AVAILABLE DATA →
———

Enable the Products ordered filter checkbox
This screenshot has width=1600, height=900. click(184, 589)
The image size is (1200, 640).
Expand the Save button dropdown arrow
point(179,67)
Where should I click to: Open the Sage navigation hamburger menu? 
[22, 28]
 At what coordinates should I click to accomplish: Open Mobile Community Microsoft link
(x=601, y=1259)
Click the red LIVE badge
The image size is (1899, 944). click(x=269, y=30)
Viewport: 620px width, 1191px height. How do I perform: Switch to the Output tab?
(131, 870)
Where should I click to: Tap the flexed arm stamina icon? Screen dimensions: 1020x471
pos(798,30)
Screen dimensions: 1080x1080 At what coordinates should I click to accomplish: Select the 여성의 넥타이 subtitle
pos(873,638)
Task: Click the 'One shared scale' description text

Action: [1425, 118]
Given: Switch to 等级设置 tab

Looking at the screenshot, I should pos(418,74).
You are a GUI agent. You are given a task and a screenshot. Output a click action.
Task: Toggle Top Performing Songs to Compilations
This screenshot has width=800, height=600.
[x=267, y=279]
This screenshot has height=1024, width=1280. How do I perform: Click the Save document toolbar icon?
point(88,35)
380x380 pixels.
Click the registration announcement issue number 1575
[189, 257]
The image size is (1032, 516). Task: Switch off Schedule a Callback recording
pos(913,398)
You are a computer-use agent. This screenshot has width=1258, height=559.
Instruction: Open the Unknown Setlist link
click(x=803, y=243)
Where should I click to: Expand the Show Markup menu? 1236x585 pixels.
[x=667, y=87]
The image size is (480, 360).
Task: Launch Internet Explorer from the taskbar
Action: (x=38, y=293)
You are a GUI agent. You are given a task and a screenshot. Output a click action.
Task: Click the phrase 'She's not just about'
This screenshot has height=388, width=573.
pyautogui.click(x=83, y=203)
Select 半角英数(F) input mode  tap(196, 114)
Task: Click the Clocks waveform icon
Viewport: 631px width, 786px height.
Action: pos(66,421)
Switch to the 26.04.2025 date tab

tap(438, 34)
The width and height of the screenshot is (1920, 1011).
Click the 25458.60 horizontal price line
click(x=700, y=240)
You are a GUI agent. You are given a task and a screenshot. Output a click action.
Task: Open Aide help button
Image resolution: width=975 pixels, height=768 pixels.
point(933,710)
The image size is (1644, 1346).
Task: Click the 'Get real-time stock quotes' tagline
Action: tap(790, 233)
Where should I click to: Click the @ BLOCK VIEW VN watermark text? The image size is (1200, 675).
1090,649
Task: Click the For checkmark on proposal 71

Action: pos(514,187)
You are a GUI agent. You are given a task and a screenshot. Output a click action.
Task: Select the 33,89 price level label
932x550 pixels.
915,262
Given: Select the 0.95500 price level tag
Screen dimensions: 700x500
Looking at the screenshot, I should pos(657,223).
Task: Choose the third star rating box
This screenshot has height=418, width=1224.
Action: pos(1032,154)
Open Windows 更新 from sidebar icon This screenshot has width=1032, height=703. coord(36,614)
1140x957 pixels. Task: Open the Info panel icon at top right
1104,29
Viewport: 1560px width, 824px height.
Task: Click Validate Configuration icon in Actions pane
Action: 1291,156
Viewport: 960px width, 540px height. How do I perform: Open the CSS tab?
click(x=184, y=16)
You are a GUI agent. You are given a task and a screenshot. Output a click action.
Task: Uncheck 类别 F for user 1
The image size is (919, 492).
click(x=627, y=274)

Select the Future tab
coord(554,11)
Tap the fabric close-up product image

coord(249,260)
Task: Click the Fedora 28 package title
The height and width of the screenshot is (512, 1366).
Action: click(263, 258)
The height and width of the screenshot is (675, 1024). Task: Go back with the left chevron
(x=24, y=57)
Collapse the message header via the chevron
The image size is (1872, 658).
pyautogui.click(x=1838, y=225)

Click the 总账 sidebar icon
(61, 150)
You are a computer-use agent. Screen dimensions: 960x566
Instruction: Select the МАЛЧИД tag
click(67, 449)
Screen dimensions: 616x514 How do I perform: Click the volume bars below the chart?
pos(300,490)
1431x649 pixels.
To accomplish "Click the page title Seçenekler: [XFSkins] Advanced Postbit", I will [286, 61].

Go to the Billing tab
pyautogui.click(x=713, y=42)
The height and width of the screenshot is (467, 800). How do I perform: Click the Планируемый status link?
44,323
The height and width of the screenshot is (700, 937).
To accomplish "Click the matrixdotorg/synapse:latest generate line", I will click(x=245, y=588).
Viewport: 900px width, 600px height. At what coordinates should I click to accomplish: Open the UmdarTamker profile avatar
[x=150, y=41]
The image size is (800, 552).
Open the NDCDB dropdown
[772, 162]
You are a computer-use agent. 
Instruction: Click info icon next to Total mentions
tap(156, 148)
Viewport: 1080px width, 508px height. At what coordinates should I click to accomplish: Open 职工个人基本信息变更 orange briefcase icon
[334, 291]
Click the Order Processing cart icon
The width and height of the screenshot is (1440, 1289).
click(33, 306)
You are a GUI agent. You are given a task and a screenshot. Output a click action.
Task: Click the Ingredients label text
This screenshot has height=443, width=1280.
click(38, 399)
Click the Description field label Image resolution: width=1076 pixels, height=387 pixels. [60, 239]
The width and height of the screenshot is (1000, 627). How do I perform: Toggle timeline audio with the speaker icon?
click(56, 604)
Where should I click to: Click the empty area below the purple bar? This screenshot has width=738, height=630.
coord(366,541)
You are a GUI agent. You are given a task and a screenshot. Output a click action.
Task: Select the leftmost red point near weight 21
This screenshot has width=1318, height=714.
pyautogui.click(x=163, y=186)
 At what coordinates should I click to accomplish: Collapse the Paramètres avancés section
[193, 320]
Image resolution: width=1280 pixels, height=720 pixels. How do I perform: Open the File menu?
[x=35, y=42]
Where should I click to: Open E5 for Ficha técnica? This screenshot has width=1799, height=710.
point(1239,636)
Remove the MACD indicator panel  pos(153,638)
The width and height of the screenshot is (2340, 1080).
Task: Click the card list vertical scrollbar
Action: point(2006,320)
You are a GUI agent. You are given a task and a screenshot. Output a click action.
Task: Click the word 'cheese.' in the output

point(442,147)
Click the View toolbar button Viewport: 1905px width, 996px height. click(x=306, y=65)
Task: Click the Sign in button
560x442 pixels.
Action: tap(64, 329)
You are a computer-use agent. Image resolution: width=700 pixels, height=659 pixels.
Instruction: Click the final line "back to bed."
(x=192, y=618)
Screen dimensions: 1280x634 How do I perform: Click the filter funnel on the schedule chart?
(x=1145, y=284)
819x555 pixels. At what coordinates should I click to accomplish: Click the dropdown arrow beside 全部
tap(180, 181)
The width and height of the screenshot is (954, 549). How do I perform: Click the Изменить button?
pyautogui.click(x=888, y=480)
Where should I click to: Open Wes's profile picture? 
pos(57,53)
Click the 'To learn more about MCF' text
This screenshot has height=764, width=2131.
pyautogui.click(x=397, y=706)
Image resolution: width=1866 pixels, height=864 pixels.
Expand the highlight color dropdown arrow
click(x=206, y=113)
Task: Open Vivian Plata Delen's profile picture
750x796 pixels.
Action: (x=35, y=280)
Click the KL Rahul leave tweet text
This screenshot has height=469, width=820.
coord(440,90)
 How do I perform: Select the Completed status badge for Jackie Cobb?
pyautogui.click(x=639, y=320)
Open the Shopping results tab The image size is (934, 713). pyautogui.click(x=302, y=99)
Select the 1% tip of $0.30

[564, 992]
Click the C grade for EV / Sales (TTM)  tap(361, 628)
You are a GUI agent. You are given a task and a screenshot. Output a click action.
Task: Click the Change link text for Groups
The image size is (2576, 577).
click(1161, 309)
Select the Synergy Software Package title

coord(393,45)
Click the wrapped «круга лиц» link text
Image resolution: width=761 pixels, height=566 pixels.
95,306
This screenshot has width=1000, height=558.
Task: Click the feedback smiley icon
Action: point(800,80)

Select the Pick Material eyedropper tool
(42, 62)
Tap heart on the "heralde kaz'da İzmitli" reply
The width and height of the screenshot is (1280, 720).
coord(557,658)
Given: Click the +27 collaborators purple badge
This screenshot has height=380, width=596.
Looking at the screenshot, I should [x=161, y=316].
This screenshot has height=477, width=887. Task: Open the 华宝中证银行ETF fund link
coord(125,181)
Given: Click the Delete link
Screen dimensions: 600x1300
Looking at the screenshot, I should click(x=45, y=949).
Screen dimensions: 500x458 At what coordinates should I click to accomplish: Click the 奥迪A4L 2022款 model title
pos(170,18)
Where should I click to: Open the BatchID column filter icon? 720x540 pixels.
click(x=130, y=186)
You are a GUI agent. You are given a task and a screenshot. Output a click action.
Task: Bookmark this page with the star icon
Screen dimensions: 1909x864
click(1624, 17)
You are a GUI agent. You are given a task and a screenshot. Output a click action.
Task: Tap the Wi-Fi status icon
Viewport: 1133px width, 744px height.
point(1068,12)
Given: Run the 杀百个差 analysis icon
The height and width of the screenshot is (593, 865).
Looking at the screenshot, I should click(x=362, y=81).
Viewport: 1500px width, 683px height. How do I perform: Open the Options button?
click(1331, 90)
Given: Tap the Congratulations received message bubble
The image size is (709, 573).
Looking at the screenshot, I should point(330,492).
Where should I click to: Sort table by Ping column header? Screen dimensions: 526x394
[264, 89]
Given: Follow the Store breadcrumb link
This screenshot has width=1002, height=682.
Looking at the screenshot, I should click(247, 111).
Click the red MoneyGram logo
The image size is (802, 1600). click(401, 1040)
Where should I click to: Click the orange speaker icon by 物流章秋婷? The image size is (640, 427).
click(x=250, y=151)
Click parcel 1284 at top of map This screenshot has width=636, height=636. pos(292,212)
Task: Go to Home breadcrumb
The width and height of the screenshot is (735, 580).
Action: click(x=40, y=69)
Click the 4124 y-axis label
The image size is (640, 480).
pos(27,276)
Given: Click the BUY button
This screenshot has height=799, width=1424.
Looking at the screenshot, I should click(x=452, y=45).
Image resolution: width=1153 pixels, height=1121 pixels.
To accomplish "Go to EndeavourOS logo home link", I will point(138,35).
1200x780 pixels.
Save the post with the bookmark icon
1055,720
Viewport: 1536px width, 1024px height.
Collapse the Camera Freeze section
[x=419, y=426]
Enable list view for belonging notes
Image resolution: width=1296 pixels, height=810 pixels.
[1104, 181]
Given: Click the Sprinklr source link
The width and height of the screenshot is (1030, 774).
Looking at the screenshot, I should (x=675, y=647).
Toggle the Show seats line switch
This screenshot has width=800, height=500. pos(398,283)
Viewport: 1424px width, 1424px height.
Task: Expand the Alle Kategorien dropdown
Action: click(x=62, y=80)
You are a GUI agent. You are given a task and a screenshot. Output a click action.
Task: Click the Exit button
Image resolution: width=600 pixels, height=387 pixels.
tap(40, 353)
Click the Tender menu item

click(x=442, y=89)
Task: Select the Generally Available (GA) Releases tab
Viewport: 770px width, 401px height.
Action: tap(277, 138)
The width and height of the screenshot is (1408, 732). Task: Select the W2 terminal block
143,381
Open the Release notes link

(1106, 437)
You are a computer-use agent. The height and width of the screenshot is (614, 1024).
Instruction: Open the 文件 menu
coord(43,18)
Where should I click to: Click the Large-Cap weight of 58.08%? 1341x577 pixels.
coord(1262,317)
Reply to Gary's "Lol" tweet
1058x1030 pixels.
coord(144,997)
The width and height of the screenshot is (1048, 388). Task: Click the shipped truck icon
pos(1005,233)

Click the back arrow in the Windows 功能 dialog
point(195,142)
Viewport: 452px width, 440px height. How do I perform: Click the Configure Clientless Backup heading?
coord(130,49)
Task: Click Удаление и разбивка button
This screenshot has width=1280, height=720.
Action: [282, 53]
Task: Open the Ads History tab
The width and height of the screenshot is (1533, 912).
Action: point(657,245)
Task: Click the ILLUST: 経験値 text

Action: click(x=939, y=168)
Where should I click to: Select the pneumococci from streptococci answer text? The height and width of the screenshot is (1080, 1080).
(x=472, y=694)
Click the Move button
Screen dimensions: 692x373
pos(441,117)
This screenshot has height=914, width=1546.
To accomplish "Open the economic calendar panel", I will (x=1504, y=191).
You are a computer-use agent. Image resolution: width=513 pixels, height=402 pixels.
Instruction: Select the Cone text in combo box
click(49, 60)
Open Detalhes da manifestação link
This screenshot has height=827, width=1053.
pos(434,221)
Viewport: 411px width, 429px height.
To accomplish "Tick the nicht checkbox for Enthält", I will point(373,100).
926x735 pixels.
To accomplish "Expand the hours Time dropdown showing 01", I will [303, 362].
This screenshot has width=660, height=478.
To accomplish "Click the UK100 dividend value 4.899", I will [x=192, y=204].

———

YOUR ASSIGNMENT → Print exactly the lines above from the one with "You are a computer-use agent. The" to the one with "Task: Click Удаление и разбивка button", including both.

TASK RESPONSE →
You are a computer-use agent. The height and width of the screenshot is (614, 1024).
Instruction: Open the 文件 menu
coord(43,18)
Where should I click to: Click the Large-Cap weight of 58.08%? 1341x577 pixels.
coord(1262,317)
Reply to Gary's "Lol" tweet
1058x1030 pixels.
coord(144,997)
The width and height of the screenshot is (1048, 388). Task: Click the shipped truck icon
pos(1005,233)

Click the back arrow in the Windows 功能 dialog
point(195,142)
Viewport: 452px width, 440px height. How do I perform: Click the Configure Clientless Backup heading?
coord(130,49)
Task: Click Удаление и разбивка button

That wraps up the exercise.